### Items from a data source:
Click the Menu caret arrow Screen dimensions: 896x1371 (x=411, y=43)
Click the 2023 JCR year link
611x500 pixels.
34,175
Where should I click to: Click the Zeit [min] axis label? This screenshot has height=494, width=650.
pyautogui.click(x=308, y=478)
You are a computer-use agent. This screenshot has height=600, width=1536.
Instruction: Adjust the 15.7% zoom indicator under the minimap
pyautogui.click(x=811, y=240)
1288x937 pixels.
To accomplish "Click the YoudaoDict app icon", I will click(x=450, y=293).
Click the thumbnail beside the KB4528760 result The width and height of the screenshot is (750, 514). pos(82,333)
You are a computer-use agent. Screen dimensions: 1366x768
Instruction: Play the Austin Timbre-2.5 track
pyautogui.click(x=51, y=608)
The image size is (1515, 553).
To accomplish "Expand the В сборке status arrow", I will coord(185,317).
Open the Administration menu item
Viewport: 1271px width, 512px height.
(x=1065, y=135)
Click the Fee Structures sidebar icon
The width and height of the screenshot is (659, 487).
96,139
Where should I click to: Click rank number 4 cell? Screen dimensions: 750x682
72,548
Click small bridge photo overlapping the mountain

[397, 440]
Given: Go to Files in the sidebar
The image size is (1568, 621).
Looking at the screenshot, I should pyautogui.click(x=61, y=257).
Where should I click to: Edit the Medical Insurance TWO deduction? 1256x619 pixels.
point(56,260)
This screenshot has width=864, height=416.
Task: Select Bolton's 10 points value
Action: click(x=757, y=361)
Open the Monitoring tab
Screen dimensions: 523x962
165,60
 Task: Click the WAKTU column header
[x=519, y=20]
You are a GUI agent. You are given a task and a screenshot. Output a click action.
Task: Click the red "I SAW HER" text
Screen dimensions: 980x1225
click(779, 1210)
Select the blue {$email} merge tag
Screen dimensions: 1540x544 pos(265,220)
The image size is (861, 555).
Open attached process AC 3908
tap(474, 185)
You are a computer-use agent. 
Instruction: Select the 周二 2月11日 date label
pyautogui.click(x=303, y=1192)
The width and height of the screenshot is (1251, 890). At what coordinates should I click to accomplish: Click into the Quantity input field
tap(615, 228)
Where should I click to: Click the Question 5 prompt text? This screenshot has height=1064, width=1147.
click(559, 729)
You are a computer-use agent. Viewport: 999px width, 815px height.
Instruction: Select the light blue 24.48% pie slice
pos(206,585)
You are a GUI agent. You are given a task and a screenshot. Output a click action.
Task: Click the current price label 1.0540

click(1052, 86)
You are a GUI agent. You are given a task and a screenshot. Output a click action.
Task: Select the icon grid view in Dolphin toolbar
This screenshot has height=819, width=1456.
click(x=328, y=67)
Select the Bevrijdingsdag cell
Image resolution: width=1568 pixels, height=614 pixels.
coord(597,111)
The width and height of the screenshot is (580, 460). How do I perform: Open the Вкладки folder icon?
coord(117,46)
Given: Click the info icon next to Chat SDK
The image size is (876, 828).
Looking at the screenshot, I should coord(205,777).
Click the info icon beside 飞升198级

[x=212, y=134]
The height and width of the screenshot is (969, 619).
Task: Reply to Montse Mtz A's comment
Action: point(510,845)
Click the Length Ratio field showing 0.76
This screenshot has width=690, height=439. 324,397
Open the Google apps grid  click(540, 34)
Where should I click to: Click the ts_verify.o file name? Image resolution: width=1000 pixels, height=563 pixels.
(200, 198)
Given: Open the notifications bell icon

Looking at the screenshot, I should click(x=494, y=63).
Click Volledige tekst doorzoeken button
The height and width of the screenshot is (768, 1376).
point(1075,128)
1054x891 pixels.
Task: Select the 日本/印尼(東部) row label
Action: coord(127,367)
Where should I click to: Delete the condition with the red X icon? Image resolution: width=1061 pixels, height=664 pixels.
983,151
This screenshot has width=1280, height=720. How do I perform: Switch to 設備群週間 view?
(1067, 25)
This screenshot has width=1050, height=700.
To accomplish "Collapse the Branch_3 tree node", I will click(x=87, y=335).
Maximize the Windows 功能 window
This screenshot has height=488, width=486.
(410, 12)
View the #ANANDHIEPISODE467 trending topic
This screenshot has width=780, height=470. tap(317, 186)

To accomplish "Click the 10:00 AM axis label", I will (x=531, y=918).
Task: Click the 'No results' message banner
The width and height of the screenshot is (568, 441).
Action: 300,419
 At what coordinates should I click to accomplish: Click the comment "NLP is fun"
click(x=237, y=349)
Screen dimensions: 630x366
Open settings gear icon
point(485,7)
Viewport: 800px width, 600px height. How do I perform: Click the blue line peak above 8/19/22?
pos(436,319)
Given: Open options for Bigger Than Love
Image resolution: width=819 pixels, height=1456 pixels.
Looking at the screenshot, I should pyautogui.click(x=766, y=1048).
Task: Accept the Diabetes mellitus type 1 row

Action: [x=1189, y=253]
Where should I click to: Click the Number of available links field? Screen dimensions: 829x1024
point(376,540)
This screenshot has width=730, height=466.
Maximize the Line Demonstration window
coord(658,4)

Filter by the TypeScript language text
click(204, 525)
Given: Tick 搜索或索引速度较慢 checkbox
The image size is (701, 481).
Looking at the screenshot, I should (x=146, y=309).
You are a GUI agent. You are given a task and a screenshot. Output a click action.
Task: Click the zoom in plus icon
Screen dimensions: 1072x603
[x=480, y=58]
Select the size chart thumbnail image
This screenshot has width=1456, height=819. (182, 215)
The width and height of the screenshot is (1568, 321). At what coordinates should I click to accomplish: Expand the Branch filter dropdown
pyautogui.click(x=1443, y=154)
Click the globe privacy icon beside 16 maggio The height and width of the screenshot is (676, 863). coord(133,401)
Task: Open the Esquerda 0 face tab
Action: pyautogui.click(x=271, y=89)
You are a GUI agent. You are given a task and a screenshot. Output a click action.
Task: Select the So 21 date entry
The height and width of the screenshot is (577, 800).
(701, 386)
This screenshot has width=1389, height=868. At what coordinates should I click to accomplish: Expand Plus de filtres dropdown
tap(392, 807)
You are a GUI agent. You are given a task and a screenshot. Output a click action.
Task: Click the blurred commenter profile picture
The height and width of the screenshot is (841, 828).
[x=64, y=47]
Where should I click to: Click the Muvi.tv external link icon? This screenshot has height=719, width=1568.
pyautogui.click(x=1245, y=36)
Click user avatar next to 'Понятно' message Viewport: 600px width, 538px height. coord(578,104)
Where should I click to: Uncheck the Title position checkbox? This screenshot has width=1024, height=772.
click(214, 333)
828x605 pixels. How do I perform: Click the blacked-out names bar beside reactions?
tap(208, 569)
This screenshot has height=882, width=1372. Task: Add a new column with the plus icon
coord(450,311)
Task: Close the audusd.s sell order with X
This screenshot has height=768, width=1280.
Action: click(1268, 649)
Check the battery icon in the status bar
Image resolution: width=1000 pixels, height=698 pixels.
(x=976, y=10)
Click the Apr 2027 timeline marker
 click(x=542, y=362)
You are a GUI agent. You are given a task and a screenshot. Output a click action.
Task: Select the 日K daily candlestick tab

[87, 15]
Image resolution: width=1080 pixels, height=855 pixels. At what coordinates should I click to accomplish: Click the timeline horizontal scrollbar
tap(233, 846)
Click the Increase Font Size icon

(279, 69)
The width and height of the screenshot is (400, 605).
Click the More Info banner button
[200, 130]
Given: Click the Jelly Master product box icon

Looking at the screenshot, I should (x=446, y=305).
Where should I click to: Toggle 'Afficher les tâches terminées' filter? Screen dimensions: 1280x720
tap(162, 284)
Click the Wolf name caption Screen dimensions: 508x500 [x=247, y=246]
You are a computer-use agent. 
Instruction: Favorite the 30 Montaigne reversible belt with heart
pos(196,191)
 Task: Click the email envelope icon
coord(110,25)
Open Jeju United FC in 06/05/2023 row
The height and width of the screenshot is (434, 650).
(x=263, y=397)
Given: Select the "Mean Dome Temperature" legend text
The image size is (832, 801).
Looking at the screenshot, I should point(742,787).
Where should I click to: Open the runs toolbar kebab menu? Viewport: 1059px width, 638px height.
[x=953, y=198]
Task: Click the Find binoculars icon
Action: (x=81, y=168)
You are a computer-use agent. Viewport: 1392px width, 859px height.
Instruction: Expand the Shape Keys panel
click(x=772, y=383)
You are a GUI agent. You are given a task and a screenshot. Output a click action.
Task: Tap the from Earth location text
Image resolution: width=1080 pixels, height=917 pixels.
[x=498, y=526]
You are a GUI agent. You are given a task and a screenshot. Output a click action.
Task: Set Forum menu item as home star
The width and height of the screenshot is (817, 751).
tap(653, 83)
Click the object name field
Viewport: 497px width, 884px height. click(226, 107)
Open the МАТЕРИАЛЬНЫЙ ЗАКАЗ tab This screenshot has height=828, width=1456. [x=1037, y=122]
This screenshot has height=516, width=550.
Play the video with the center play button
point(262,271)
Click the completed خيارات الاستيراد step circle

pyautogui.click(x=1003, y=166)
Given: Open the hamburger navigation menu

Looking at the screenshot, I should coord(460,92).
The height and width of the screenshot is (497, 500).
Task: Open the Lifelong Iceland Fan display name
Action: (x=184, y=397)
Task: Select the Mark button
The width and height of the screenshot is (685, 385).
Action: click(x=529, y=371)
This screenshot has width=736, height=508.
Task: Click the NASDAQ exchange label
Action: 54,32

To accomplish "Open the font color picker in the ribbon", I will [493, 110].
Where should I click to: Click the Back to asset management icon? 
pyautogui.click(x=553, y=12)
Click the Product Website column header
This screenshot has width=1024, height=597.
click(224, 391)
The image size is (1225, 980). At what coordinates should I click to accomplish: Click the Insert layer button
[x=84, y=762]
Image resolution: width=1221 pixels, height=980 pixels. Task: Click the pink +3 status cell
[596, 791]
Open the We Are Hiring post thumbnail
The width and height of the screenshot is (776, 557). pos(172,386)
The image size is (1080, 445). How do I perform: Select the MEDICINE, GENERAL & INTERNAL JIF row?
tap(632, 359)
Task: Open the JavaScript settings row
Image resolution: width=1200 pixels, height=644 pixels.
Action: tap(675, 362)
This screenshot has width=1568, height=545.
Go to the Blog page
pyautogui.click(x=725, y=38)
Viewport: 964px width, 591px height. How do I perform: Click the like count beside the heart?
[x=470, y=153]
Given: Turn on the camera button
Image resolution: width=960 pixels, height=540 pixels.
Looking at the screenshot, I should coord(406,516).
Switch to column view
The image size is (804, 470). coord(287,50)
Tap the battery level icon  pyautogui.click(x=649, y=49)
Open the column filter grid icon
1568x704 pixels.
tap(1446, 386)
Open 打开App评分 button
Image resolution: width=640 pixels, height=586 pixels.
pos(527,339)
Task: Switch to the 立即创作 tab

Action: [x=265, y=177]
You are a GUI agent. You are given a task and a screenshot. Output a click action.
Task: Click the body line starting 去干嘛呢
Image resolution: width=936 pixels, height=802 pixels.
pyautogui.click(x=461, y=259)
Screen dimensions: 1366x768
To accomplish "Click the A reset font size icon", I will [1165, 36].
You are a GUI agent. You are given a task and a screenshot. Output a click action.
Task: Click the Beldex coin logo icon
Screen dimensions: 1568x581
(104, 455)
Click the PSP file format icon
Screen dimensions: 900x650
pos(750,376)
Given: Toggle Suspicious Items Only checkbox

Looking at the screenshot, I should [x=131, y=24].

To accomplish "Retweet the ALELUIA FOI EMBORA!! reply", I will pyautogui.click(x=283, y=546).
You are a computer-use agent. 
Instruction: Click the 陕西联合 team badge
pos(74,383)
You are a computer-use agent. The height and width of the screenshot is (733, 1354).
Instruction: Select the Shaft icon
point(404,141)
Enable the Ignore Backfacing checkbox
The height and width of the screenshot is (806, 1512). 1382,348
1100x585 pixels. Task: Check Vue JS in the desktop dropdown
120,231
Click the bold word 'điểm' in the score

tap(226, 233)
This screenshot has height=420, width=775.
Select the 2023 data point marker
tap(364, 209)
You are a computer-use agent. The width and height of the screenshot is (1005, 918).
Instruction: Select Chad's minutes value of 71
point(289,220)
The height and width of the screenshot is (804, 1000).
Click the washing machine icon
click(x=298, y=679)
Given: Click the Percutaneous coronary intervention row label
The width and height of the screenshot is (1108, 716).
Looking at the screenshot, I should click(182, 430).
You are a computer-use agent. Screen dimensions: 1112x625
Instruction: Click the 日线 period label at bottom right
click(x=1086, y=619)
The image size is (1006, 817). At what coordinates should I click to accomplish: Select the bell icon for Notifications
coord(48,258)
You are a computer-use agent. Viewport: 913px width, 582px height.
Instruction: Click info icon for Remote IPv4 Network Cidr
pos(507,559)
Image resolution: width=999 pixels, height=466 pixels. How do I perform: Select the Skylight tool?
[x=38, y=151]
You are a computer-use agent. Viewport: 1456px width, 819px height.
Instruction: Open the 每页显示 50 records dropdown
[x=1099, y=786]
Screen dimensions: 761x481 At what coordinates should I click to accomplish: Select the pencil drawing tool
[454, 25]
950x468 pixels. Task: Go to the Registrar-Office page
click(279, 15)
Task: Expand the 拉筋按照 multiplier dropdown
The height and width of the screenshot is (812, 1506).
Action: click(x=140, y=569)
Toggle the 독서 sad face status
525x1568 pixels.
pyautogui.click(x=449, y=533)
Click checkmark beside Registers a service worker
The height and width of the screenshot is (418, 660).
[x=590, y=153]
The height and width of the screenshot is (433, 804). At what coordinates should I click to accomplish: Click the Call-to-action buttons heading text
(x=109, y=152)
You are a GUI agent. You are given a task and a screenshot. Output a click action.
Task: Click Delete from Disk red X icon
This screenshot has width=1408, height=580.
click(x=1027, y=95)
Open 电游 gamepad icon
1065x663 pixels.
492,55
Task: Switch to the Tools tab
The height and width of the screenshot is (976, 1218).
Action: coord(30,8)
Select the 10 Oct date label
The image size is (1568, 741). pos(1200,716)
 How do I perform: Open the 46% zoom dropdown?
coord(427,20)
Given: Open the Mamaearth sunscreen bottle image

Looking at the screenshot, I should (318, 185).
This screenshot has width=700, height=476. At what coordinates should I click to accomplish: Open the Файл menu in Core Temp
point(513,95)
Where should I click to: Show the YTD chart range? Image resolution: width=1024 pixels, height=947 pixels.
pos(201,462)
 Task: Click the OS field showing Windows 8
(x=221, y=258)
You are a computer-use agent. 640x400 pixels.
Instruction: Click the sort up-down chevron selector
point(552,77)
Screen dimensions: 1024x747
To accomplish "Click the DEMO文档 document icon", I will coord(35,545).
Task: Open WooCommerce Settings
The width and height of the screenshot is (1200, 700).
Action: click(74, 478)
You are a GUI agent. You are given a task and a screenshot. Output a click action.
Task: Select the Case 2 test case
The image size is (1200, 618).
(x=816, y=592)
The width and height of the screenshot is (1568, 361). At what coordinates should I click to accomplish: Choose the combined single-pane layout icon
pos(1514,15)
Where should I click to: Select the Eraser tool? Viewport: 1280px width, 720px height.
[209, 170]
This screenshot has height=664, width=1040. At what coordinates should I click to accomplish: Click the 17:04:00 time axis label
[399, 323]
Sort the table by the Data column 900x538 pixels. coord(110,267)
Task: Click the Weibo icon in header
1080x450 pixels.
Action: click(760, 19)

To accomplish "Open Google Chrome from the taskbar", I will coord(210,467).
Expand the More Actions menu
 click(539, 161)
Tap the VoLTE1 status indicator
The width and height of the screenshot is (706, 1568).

### PROBLEM:
Return every line in the records that includes the string "message".

### EXPECTED ANSWER:
Task: Click the 'No results' message banner
Click user avatar next to 'Понятно' message Viewport: 600px width, 538px height. coord(578,104)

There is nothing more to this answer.